*WORK TO BE COMPLETED*
Please return only the lines from the one showing "Click the Couleur input field" to the end of the entries, keeping both ends and dropping every picture.

*LISTED RECORDS*
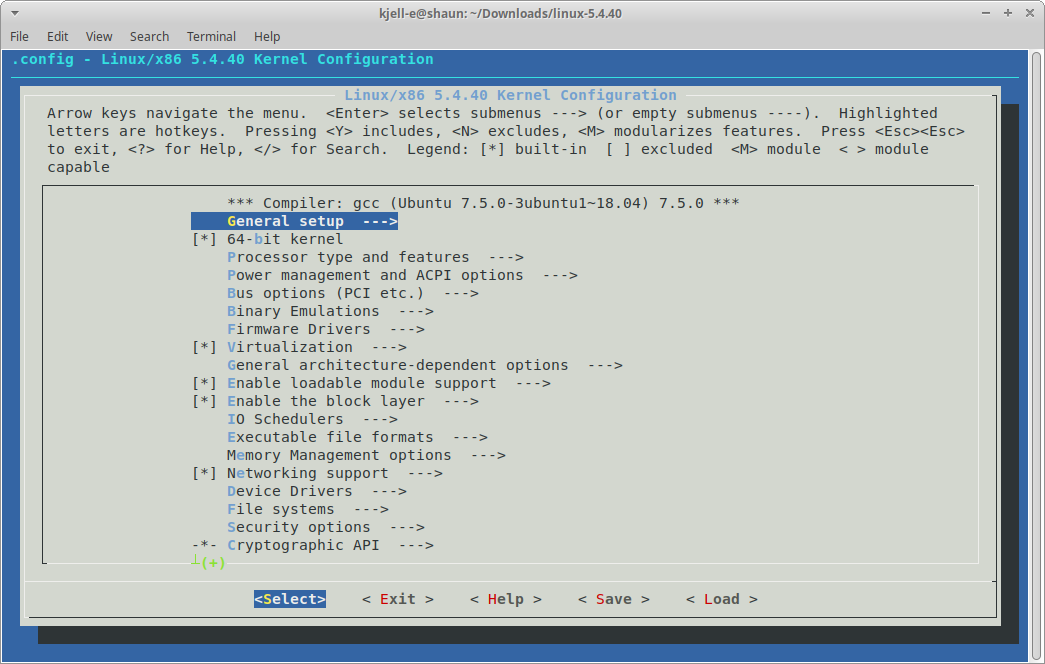This screenshot has width=1045, height=664.
Task: Open the Cryptographic API entry
Action: click(330, 545)
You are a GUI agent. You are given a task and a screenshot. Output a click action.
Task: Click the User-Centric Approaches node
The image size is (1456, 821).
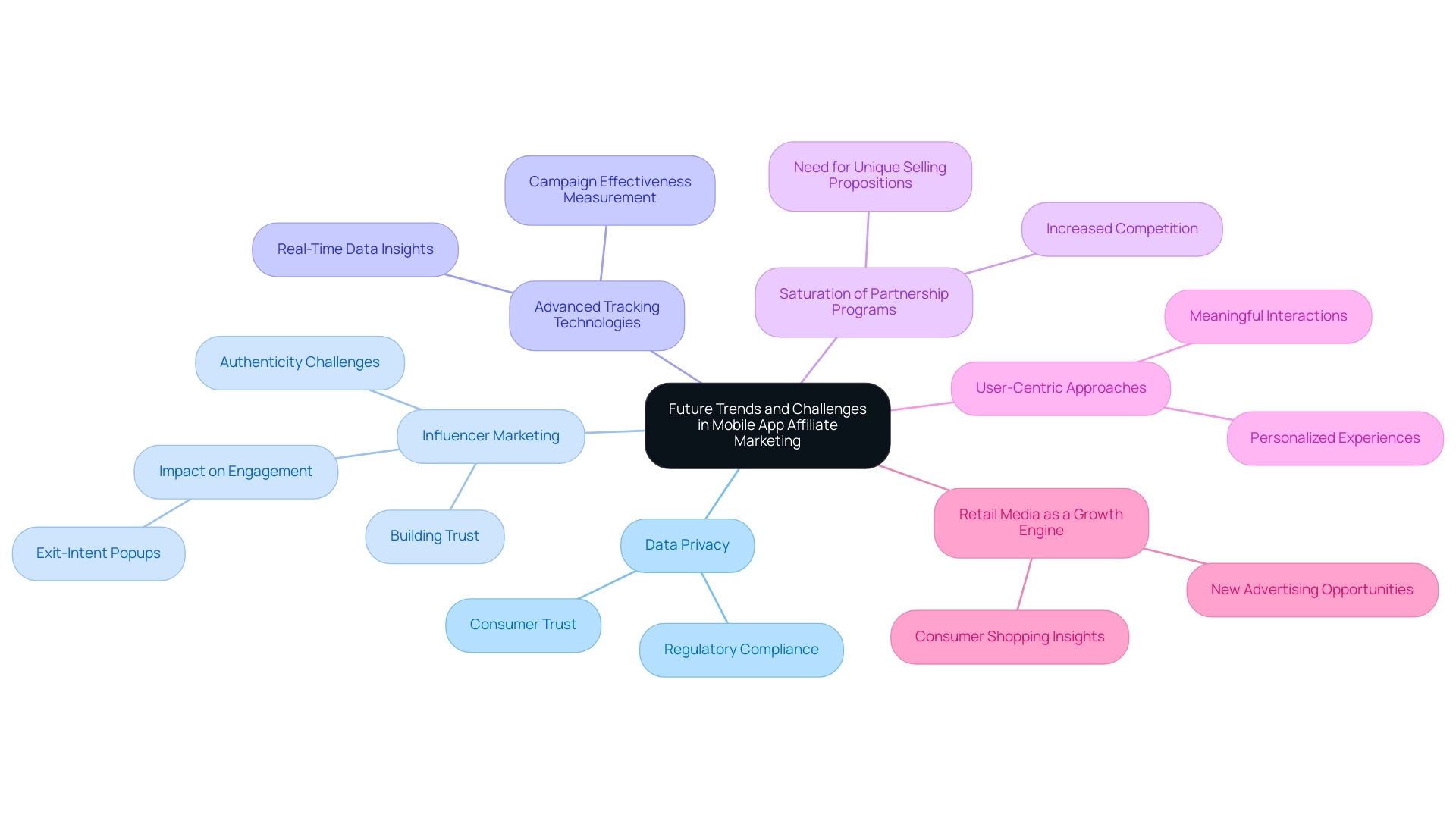coord(1063,388)
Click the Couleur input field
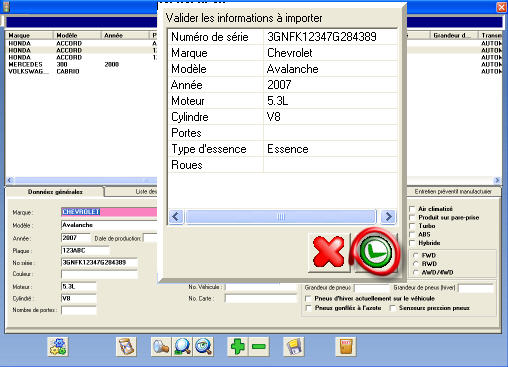 (99, 274)
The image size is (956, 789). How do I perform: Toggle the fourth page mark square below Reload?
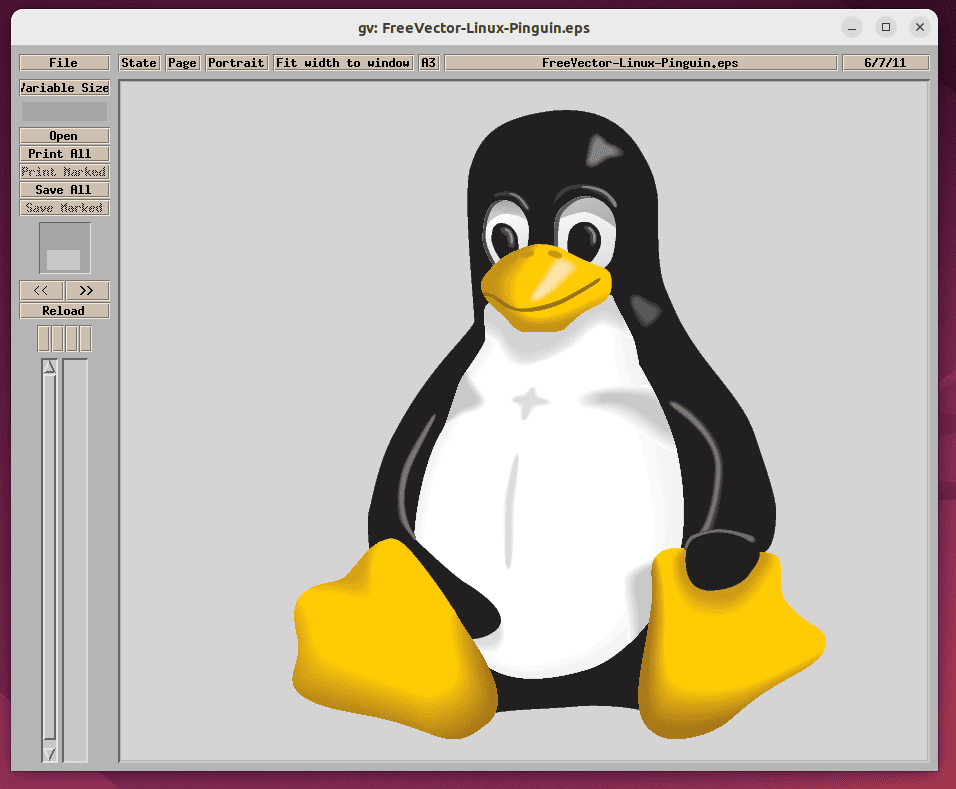point(85,338)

*SOLUTION*
Click the Couleur input field
 (99, 274)
The image size is (956, 789). How do I perform: Toggle the fourth page mark square below Reload?
point(85,338)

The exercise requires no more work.